The GDP data, combined with a fall in weekly jobless claims, reinforced expectations that the U.S. Federal Reserve will begin tapering its asset-buying stimulus as early as next month.
Meanwhile, any U.S. intervention in Syria in response to what Western governments believe was President Bashar al-Assad's use of chemical weapons looked set to be delayed at least until United Nations investigators report back after leaving Syria on Saturday.
The dollar index was last slightly higher at 81.977, after rising as high as 82.067 on Thursday, its highest level since August 5.
Against the perceived safe-haven Japanese yen, the dollar traded up about 0.1 percent at 98.46 yen, up from a two-week low of 96.81 yen hit on trading platform EBS on Wednesday.
MSCI's broadest index of Asia-Pacific shares outside Japan was up about 0.1 percent, while Japan's benchmark Nikkei stock average rose 0.9 percent.
Some market participants said they expected profit-taking ahead of the U.S. holiday long weekend, although many investors would likely remain sidelined as the Syria situation continued to unfold.
"Fears about Syria may have abated, but uncertainty over possible military action against Syria in the mid-term will likely keep trading thin," said Yutaka Miura, a senior technical analyst at Mizuho Securities.
Upbeat Japanese data also cheered investors. Japan's core consumer prices rose 0.7 percent in July from a year earlier, marking the second straight month of gains and hitting a near-five year high, while the jobless rate stood at its lowest level since October 2008 in July. The availability of jobs hit the highest level in more than five years.
Brent crude prices tumbled 1 percent to $113.97 a barrel after spiking to a six-month high on Wednesday on fears that any military action in the Middle East, which pumps a third of the world's oil, would disrupt crude supply.
Gold eased 0.3 percent to around $1,403.20 an ounce, moving away from a 3-1/2 month high hit on Wednesday as fears over Syria prompted a flight to safety.
Copper prices were nearly flat at $7,155.25 a tonne, after sliding for a third day on Thursday and reaching their lowest price in almost three weeks due to the stronger dollar, concerns about Syria and slightly higher inventories.

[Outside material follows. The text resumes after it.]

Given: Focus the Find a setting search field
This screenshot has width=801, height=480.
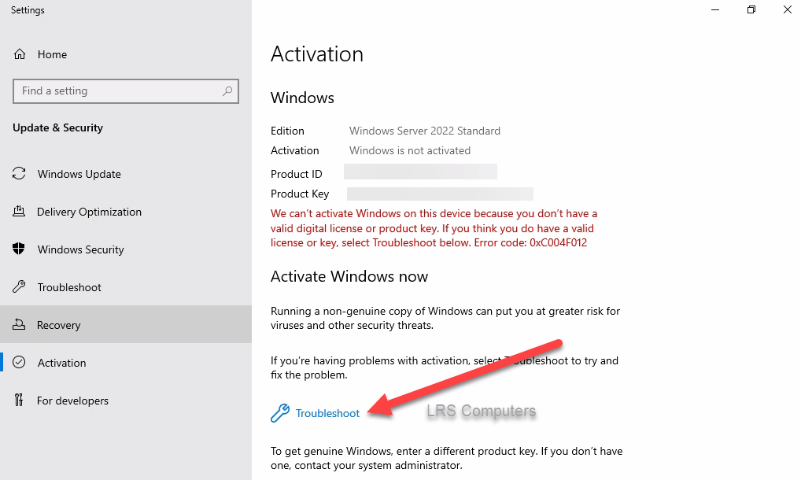Looking at the screenshot, I should coord(118,91).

On Wall Street on Thursday, stocks ended higher in thin volume, taking back some lost ground after their worst daily decline since June earlier this week. Over the past two sessions, the Standard & Poor's 500 Index .SPX has gained about 0.5 percent, but remains down 1.5 percent for the week.

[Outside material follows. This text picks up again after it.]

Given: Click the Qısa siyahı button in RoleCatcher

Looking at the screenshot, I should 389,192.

The looming reduction to the Fed's quantitative easing has taken a toll on U.S. stocks but emerging market currencies have born the brunt. The Indian rupee plunged to a record low earlier this week as policymakers scrambled for solutions.
"There are no easy choices for the central banks but the most urgent task is to move faster than investors can repatriate capital," strategists at Jefferies said in a note to clients.
"This means making the unpalatable decision of collapsing domestic demand by raising interest rates," they said.
On Thursday, Indonesia's central bank raised its main interest rates, the latest country forced to defend its currency as investors pulled out funds from emerging markets in search of safer havens.